# Assignment
Whenever the word "indicator" appears in a line of the data below, copy that line.

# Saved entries
# # # #

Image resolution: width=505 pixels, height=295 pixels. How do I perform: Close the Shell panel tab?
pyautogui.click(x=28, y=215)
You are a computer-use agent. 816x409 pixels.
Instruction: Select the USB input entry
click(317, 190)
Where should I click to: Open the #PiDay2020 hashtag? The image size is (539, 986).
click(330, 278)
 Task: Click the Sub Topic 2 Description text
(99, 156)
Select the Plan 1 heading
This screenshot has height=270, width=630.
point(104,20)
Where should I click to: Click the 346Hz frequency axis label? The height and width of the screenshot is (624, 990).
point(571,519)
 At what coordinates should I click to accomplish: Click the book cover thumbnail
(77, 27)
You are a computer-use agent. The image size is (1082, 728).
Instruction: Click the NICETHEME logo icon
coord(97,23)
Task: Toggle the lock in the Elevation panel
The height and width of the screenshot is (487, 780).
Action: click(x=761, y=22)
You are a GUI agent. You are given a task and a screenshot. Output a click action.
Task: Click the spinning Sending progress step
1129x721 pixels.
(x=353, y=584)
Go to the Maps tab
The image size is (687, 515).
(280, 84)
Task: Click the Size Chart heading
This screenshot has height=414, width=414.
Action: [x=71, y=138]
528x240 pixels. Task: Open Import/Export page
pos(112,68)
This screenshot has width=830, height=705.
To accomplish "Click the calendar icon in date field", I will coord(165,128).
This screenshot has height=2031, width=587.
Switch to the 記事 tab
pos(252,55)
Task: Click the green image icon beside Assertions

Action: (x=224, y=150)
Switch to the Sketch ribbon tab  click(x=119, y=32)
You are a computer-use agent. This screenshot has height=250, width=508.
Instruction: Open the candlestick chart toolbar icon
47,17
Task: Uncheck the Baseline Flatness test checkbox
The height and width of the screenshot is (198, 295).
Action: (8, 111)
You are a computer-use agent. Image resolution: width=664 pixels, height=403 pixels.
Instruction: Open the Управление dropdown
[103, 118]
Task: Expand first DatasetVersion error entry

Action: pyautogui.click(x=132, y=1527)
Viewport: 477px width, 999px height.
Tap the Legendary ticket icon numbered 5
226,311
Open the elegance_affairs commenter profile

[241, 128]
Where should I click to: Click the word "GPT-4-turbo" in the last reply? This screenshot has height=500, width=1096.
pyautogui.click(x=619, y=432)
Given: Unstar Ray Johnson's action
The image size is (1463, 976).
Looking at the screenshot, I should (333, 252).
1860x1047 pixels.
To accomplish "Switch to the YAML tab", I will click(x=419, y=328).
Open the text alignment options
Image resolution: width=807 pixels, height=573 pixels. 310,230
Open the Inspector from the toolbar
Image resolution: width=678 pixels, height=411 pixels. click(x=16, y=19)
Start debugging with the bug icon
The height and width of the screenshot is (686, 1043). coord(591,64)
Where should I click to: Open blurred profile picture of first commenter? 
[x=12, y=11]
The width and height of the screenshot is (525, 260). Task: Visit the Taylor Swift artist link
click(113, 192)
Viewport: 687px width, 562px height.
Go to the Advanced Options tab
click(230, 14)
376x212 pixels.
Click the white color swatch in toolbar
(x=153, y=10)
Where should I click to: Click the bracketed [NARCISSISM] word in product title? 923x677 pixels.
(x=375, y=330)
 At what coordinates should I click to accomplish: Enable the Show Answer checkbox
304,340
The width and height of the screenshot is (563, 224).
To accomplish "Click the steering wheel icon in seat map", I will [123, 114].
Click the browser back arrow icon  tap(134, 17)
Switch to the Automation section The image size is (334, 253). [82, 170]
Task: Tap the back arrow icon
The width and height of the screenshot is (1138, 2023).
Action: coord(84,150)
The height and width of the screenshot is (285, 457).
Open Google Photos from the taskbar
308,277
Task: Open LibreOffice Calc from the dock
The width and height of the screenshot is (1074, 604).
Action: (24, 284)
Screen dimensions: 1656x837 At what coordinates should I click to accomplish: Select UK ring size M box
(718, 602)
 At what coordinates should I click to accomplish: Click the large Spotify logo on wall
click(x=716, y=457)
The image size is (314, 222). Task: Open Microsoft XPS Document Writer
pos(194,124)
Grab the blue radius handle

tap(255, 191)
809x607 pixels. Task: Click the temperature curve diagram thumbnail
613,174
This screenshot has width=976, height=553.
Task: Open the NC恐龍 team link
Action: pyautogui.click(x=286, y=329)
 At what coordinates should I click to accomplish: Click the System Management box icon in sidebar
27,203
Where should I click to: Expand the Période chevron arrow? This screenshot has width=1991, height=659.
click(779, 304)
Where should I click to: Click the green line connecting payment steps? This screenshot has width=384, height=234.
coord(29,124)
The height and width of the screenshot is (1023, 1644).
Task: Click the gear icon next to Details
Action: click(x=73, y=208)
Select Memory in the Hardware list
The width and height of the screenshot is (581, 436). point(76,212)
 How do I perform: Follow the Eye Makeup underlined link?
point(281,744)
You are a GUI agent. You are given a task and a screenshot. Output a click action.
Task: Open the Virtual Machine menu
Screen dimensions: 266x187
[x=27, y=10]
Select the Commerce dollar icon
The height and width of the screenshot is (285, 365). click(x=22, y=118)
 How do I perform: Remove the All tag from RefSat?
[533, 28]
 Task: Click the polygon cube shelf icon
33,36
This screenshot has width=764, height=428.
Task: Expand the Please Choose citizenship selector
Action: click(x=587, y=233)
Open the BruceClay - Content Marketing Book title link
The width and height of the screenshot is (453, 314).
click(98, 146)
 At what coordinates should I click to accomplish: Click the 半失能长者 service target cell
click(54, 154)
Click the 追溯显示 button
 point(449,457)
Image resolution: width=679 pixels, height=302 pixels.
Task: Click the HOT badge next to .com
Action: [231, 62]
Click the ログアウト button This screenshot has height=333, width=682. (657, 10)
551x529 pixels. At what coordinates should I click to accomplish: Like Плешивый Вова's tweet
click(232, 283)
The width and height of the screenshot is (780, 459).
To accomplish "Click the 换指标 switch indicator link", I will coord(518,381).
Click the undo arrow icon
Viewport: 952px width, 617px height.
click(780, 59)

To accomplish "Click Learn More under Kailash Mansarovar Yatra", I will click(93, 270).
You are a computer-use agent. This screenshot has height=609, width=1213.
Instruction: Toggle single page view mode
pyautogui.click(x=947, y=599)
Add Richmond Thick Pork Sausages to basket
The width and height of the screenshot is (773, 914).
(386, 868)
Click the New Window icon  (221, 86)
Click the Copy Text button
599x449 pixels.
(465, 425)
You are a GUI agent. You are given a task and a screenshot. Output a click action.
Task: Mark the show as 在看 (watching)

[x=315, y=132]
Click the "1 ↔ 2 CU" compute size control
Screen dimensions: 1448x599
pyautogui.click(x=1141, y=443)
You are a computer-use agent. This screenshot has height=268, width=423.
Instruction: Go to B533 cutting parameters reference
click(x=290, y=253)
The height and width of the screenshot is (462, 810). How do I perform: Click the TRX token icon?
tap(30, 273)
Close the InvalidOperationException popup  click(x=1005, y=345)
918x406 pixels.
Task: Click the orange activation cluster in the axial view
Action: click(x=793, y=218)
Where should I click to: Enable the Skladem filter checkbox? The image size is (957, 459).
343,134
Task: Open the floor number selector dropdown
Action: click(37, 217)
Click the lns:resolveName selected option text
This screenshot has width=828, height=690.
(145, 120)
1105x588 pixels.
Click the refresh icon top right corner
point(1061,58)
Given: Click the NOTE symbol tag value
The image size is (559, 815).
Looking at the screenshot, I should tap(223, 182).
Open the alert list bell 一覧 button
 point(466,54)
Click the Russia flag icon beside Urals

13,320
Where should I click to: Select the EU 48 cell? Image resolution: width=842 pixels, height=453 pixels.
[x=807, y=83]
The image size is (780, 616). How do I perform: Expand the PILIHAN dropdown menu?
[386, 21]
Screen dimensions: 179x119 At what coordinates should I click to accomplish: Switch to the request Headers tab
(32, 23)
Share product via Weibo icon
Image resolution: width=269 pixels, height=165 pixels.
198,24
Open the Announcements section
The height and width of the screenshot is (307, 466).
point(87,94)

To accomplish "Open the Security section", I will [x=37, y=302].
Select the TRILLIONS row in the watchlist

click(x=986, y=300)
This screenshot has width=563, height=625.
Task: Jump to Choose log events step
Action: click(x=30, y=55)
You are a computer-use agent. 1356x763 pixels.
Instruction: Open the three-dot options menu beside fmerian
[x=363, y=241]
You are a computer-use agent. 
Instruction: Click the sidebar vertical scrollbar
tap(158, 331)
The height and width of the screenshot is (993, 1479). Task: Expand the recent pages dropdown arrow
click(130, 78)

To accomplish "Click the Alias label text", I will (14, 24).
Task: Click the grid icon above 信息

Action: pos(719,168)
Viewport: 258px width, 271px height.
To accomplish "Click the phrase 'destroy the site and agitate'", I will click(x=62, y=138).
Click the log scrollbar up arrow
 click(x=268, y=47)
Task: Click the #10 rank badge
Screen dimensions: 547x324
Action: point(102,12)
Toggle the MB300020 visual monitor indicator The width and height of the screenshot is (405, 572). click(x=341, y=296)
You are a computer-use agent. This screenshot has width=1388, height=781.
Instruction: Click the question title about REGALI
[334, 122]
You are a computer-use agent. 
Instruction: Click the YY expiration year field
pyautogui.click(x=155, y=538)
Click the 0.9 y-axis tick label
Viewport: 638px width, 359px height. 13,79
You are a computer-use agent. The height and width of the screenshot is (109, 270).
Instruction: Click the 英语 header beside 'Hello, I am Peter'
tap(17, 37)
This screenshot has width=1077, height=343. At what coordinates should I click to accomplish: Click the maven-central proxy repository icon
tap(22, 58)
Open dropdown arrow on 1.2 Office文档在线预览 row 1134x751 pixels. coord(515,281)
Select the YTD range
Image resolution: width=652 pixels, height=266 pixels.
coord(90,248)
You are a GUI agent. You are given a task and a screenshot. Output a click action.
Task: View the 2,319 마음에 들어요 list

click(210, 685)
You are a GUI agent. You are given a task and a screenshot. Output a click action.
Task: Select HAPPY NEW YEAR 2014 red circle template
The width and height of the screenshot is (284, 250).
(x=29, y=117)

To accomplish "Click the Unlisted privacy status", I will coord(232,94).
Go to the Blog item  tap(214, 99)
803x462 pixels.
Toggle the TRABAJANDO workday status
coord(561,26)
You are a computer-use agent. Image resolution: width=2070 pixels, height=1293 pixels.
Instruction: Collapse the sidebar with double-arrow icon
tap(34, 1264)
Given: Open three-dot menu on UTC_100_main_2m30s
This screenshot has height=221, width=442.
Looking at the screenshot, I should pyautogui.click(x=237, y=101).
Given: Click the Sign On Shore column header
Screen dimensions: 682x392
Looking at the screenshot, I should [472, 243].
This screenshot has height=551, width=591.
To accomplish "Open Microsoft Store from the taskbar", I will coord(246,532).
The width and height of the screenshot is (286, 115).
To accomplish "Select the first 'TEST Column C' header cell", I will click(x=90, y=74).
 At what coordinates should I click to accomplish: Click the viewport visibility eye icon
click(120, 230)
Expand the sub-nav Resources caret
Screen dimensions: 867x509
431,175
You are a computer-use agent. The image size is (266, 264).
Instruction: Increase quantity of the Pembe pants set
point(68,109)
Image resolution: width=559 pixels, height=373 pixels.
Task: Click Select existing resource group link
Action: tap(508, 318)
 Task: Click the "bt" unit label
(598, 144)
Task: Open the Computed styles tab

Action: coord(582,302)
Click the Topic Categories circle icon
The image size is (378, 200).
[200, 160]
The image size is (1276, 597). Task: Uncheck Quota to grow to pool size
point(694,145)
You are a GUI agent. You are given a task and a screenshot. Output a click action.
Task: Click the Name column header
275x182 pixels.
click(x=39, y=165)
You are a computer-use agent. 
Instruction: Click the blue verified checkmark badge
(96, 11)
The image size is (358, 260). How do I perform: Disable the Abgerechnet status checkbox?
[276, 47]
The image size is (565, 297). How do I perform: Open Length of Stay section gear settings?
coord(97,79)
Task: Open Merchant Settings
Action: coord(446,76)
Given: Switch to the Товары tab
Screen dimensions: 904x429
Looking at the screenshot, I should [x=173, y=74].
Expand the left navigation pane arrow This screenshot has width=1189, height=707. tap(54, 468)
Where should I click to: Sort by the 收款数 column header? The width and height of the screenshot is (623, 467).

# # # #

# Solution for this problem
To accomplish "Click the 换指标 switch indicator link", I will coord(518,381).
Toggle the MB300020 visual monitor indicator The width and height of the screenshot is (405, 572). click(x=341, y=296)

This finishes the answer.